# 2x2x2 - May 22-28, 2006



## dougreed (May 24, 2006)

1. U' B' R' D2 B2 R' D2 L2 B U2 R' B2 R2 D' F'
2. D' F R2 D' B R' B2 D L D R2 B' R' B2 R2
3. U' F2 U L' U F2 L2 D2 F' U L' F D B R2
4. B R2 B L' D' B' U2 B2 U' L' F' R U2 F' D'
5. U2 B R2 B' U' R2 D2 R2 U2 L2 F' L F R' F


----------



## Kirjava (May 24, 2006)

Thom Barlow
6.70
7.05 6.51 (5.46) 6.54 (7.34)

Alright..... don't like times being about 7 though 

~Thom


----------



## doubleface (May 25, 2006)

Christophe Thiriot

13.75

15.20,(21.14),(09.67),12.50,13.56

My first average of 2x2x2


----------



## Erik (May 25, 2006)

Name: Erik Akkersdijk
Average: 5.42
Times: 5.82, (7.43), 5.33, (3.21), 5.11

Not bad  (3.21 was lucky)


----------



## Kirjava (May 25, 2006)

Heh, I'm after you erik, just set a 5.62 avg of 10


----------



## mmwfung (May 25, 2006)

Average: 10.56
Times: 13.57 (15.31) (7.84) 8.69 9.43

Timed with 'The ultimate Rubik's cube? timer version 2.1'. The method I use: first make one layer and then use a COLL alg or OLL/PLL. Don't laugh at me, I never practise 2x2x2.

Michael Fung


----------



## FrankMorris (May 26, 2006)

Frank Morris
Average: 8.23
Times: (6.68), 8.23, (10.26), 9.39, 7.09

I should practice more on the 2x2...


----------



## Kirjava (May 28, 2006)

A-ha! 

5.00 avg of 10. I win.


----------



## pjk (May 29, 2006)

how do you all average sub-10? Do you solve it just like 3x3 corners, or have a separate method?


----------



## Erik (May 29, 2006)

I have an other method, aswell as kirjava. I use guimond method http://www.svekub.se/content/view/100/29/ or www.rubikscuberecord.com/ averaging below 10 sec is not very difficult when you know this method. What you can do too is: make 1 layer (it doesn't matter which piece is where), orient the 2nd layer and then permutate both layers with the algs on the site's I gave.
Good luck!
Erik


----------



## Kirjava (May 29, 2006)

I make the first layer on L, then rotate the cube (z') and do the top corners with CMLL.
I think I'll have to refine my CMLL algs though if I wanna sub-5.
I tryed guimond but was never any good with it.

~Thom


----------



## pjk (May 29, 2006)

I can only speak English, and minimal Spanish, have an English version by any chance?


----------



## Erik (May 30, 2006)

Guimond's method is in english somewhere on his site...
Congrats Thom! Nice average, however I won't let you walk away with that  
On sunday I had a chess tournament which went horrible, so I started 2x2 and timing on a chess clock which only gives round seconds. I thought I had sub-5 but, I can't tell with the clock, too bad... I'm coming after you

Would it be possible to solve the whole last layer corners together with the last corner of the 1st layer?...

Erik Akkersdijk


----------



## Kirjava (May 30, 2006)

I dunno about that... they'd be 23 orientations, for a start. Compared to the 7 groups I had to learn for CMLL, it's quite a bit.

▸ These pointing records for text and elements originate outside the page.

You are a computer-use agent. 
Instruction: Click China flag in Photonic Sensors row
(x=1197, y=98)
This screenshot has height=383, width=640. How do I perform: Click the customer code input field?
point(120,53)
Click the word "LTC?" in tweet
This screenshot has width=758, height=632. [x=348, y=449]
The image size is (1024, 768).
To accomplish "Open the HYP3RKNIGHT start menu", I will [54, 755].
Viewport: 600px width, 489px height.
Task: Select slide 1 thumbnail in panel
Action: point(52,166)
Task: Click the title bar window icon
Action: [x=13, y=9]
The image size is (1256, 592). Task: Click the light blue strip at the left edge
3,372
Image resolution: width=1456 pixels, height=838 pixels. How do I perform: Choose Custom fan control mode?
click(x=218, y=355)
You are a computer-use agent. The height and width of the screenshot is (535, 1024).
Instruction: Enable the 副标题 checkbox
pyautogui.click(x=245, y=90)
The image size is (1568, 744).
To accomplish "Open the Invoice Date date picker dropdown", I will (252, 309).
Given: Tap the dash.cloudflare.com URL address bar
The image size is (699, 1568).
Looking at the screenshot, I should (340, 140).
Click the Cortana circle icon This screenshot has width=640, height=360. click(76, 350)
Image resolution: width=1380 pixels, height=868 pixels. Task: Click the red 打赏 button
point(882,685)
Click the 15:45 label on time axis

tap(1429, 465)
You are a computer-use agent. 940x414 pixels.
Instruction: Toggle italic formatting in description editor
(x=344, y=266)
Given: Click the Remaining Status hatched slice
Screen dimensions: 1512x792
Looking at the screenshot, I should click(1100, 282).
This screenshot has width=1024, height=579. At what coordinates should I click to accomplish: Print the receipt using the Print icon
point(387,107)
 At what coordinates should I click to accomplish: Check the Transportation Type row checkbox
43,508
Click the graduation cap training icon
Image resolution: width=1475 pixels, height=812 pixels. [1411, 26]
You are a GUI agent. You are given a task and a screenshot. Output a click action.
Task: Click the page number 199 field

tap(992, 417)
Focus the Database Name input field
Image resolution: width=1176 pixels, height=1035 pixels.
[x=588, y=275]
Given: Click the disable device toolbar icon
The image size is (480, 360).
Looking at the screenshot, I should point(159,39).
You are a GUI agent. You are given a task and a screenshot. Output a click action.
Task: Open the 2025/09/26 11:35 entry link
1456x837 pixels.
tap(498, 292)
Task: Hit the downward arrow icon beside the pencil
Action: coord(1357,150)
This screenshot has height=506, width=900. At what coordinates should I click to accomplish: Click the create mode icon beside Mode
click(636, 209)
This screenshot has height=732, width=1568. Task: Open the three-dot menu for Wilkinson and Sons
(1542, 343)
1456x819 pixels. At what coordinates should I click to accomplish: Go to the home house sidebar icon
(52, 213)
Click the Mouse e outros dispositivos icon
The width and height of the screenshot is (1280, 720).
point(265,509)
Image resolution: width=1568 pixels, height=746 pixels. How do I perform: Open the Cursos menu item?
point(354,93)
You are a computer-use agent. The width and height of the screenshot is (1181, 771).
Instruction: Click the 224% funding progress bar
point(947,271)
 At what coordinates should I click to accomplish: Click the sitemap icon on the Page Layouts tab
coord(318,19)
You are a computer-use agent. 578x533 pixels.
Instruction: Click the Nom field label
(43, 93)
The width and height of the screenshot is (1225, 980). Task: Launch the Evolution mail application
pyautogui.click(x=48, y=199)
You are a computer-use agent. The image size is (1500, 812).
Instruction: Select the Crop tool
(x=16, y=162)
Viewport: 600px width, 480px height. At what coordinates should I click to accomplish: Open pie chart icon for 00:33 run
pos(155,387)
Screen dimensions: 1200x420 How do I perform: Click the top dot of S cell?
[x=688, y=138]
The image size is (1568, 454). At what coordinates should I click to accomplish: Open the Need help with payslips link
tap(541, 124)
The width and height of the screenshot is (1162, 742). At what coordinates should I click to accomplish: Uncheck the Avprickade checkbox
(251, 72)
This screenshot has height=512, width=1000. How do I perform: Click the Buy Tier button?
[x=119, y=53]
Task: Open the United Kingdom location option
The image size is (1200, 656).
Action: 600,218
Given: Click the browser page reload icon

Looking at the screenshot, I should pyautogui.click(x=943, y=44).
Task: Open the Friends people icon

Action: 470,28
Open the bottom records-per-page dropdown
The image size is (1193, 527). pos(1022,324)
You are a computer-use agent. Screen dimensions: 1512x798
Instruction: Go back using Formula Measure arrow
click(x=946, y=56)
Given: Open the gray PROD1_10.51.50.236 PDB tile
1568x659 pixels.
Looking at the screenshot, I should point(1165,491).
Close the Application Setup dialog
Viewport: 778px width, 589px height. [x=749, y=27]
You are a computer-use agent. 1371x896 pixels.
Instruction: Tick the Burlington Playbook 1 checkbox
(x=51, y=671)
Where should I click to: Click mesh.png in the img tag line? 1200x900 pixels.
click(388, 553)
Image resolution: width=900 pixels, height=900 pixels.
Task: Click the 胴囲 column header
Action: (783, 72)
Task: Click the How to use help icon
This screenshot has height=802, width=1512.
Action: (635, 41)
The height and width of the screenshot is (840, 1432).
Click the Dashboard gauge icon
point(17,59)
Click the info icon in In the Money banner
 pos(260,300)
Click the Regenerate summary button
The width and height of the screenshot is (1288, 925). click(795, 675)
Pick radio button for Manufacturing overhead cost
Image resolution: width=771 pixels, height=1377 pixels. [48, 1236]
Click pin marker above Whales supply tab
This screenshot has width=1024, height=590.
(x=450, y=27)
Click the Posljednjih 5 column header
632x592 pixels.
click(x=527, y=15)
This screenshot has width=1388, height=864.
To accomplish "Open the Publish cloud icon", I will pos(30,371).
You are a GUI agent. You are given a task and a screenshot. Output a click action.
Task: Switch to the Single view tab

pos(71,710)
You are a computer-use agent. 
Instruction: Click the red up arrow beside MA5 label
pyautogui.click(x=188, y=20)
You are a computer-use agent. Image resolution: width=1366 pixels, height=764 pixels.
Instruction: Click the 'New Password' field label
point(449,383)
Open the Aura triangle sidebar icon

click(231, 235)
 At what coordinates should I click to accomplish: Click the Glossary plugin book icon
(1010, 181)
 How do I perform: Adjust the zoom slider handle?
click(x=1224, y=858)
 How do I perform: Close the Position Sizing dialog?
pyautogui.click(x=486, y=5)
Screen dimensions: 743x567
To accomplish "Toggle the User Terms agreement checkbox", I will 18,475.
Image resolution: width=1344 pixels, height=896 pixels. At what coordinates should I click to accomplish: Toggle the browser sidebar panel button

Gunnar Krig proposed that you make a face, and then solve the rest in one algorithm. But even that is 200+ algs.

I really don't know how to improve, to be honest. I think I'll just optimise my CMLL for now.


----------



## mmwfung (May 30, 2006)

200+ algs??? Isn't it 3*43=129, because there are 43 CLL cases (include the solved case) and the first layer can only contain three different cases if the first layer is oriented.
Btw, what is CMLL?

Michael Fung


----------



## Erik (May 30, 2006)

CMLL is solving the corners and not caring about the rest of the edges like in COLL so it's handy for 2x2 solving... Btw, Thom i'm interesterd in those cmll algs are they long? Where can I find the one you are using?


----------



## Kirjava (May 30, 2006)

Ah, you're right. I just knew it was a high number 

CMLL == Corners of the last layer ignoring edges in the M and U layers.

http://grrroux.free.fr/method/Step_3.html < CMLL page

Note: I don't exclusivly use the algs from that page, sometime I use longer ones because I used to use COLL and I switched over to CMLL but about 5% of my algs are still COLL ones. I'll be fully converted soon.

Also, use archive.org to get different solutions for each case.

~Thom


----------



## pjk (May 30, 2006)

Chess, eh? Up for a game sometime?


----------



## Erik (May 30, 2006)

Sure PJK, where(internet) how?


----------